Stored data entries
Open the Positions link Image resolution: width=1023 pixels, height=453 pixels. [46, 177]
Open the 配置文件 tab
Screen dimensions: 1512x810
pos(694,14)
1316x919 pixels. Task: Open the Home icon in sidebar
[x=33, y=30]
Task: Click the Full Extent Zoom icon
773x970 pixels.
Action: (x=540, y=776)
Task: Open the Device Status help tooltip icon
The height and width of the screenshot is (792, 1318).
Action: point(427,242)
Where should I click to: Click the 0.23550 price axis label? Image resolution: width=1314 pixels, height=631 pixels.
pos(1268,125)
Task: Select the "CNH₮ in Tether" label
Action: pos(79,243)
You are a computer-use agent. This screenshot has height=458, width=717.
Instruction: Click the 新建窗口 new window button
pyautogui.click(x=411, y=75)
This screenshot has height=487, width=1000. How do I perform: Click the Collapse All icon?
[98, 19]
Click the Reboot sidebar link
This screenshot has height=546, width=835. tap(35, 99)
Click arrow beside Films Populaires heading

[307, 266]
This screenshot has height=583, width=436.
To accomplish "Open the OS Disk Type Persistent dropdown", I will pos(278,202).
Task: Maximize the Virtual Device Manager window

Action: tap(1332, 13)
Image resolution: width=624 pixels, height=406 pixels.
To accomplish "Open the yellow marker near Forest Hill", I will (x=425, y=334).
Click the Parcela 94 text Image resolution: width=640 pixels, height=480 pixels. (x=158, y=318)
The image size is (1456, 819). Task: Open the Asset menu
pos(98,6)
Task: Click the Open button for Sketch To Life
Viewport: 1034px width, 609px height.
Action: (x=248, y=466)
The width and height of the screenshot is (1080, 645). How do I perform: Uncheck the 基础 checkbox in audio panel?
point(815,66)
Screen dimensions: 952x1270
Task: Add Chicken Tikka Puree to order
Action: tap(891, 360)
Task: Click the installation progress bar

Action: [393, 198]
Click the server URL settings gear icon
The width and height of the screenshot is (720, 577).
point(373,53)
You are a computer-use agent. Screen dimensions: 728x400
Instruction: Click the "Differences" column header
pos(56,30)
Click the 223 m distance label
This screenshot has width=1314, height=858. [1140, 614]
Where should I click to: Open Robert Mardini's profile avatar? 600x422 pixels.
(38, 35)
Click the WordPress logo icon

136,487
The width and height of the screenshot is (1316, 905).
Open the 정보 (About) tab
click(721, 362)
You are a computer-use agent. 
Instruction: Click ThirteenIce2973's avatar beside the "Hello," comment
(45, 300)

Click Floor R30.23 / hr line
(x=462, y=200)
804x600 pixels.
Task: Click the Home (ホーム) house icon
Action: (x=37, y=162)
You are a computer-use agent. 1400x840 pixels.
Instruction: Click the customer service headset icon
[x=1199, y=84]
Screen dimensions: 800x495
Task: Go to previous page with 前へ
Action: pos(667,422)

### GOAL OF THE EXERCISE
Copy the data above. Keep each line exact.

### TASK ANSWER
Open the Positions link Image resolution: width=1023 pixels, height=453 pixels. [46, 177]
Open the 配置文件 tab
Screen dimensions: 1512x810
pos(694,14)
1316x919 pixels. Task: Open the Home icon in sidebar
[x=33, y=30]
Task: Click the Full Extent Zoom icon
773x970 pixels.
Action: (x=540, y=776)
Task: Open the Device Status help tooltip icon
The height and width of the screenshot is (792, 1318).
Action: point(427,242)
Where should I click to: Click the 0.23550 price axis label? Image resolution: width=1314 pixels, height=631 pixels.
pos(1268,125)
Task: Select the "CNH₮ in Tether" label
Action: pos(79,243)
You are a computer-use agent. This screenshot has height=458, width=717.
Instruction: Click the 新建窗口 new window button
pyautogui.click(x=411, y=75)
This screenshot has height=487, width=1000. How do I perform: Click the Collapse All icon?
[98, 19]
Click the Reboot sidebar link
This screenshot has height=546, width=835. tap(35, 99)
Click arrow beside Films Populaires heading

[307, 266]
This screenshot has height=583, width=436.
To accomplish "Open the OS Disk Type Persistent dropdown", I will pos(278,202).
Task: Maximize the Virtual Device Manager window

Action: tap(1332, 13)
Image resolution: width=624 pixels, height=406 pixels.
To accomplish "Open the yellow marker near Forest Hill", I will (x=425, y=334).
Click the Parcela 94 text Image resolution: width=640 pixels, height=480 pixels. (x=158, y=318)
The image size is (1456, 819). Task: Open the Asset menu
pos(98,6)
Task: Click the Open button for Sketch To Life
Viewport: 1034px width, 609px height.
Action: (x=248, y=466)
The width and height of the screenshot is (1080, 645). How do I perform: Uncheck the 基础 checkbox in audio panel?
point(815,66)
Screen dimensions: 952x1270
Task: Add Chicken Tikka Puree to order
Action: tap(891, 360)
Task: Click the installation progress bar

Action: [393, 198]
Click the server URL settings gear icon
The width and height of the screenshot is (720, 577).
point(373,53)
You are a computer-use agent. Screen dimensions: 728x400
Instruction: Click the "Differences" column header
pos(56,30)
Click the 223 m distance label
This screenshot has width=1314, height=858. [1140, 614]
Where should I click to: Open Robert Mardini's profile avatar? 600x422 pixels.
(38, 35)
Click the WordPress logo icon

136,487
The width and height of the screenshot is (1316, 905).
Open the 정보 (About) tab
click(721, 362)
You are a computer-use agent. 
Instruction: Click ThirteenIce2973's avatar beside the "Hello," comment
(45, 300)

Click Floor R30.23 / hr line
(x=462, y=200)
804x600 pixels.
Task: Click the Home (ホーム) house icon
Action: (x=37, y=162)
You are a computer-use agent. 1400x840 pixels.
Instruction: Click the customer service headset icon
[x=1199, y=84]
Screen dimensions: 800x495
Task: Go to previous page with 前へ
Action: pos(667,422)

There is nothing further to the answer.